Question

Find the requested higher-order derivative for the given functions.$$\frac{d^{2} y}{d x^{2}} \text { of } y=\sec x+\cot x$$

Answer

**step1 Find the First Derivative of the Function**

To find the first derivative of the given function, we differentiate each term with respect to $$x$$. We use the standard derivative rules for trigonometric functions:

$$\frac{d}{dx}(\sec x) = \sec x \tan x$$

$$\frac{d}{dx}(\cot x) = -\csc^2 x$$

Apply these rules to the given function $$y = \sec x + \cot x$$:

$$\frac{dy}{dx} = \frac{d}{dx}(\sec x) + \frac{d}{dx}(\cot x)$$

$$\frac{dy}{dx} = \sec x \tan x - \csc^2 x$$

**step2 Find the Second Derivative of the Function**

To find the second derivative, we differentiate the first derivative, $$\frac{dy}{dx}$$, with respect to $$x$$. This means we need to find the derivative of $$\sec x \tan x$$ and the derivative of $$-\csc^2 x$$.

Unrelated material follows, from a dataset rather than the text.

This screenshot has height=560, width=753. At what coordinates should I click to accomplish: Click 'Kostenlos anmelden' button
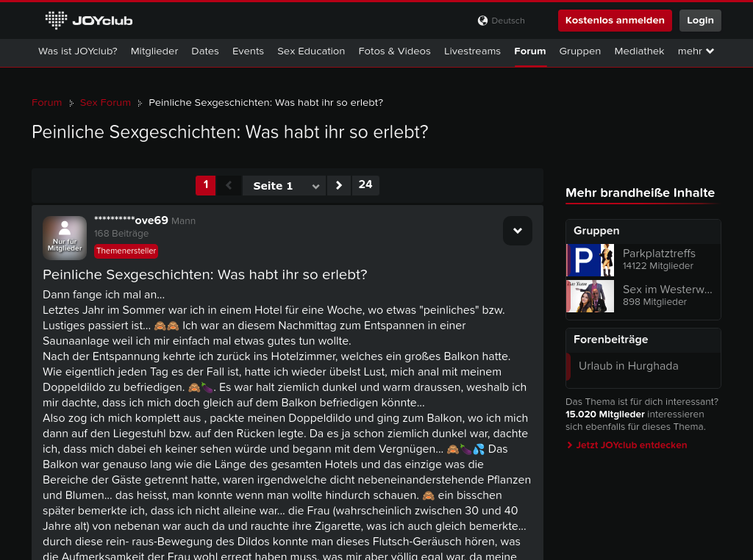615,21
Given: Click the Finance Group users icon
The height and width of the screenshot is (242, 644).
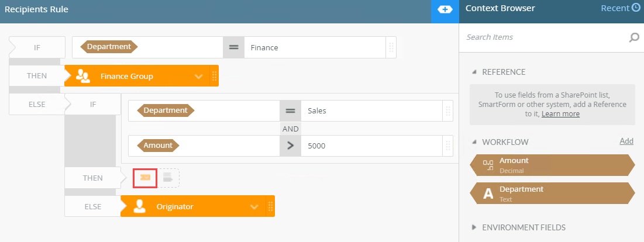Looking at the screenshot, I should tap(83, 76).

$$\frac{d^2y}{dx^2} = \frac{d}{dx}(\sec x \tan x - \csc^2 x)$$

$$\frac{d^2y}{dx^2} = \frac{d}{dx}(\sec x \tan x) - \frac{d}{dx}(\csc^2 x)$$

**step3 Differentiate the Term $$\sec x \tan x$$**

We use the product rule, which states that $$(uv)' = u'v + uv'$$. Let $$u = \sec x$$ and $$v = \tan x$$. We find their derivatives:

$$u' = \frac{d}{dx}(\sec x) = \sec x \tan x$$

$$v' = \frac{d}{dx}(\tan x) = \sec^2 x$$

Now, apply the product rule:

$$\frac{d}{dx}(\sec x \tan x) = (\sec x \tan x)(\tan x) + (\sec x)(\sec^2 x)$$

$$= \sec x \tan^2 x + \sec^3 x$$

**step4 Differentiate the Term $$\csc^2 x$$**

We use the chain rule for this term. Let $$f(u) = u^2$$ and $$u = \csc x$$. The chain rule states that $$\frac{d}{dx}(f(u)) = f'(u) \cdot \frac{du}{dx}$$. We find the derivatives:

$$f'(u) = \frac{d}{du}(u^2) = 2u$$

$$\frac{du}{dx} = \frac{d}{dx}(\csc x) = -\csc x \cot x$$

Now, apply the chain rule:

$$\frac{d}{dx}(\csc^2 x) = 2(\csc x)(-\csc x \cot x)$$

$$= -2 \csc^2 x \cot x$$

**step5 Combine the Derivatives to Form the Second Derivative**

Substitute the results from Step 3 and Step 4 back into the expression for the second derivative from Step 2:

$$\frac{d^2y}{dx^2} = (\sec x \tan^2 x + \sec^3 x) - (-2 \csc^2 x \cot x)$$

Simplify the expression by distributing the negative sign:

$$\frac{d^2y}{dx^2} = \sec x \tan^2 x + \sec^3 x + 2 \csc^2 x \cot x$$

**step6 Simplify the Final Expression**

We can simplify the expression further by factoring out $$\sec x$$ from the first two terms and using the identity $$\tan^2 x = \sec^2 x - 1$$:

$$\frac{d^2y}{dx^2} = \sec x (\tan^2 x + \sec^2 x) + 2 \csc^2 x \cot x$$

$$\frac{d^2y}{dx^2} = \sec x ((\sec^2 x - 1) + \sec^2 x) + 2 \csc^2 x \cot x$$

$$\frac{d^2y}{dx^2} = \sec x (2 \sec^2 x - 1) + 2 \csc^2 x \cot x$$

$$\frac{d^2y}{dx^2} = 2 \sec^3 x - \sec x + 2 \csc^2 x \cot x$$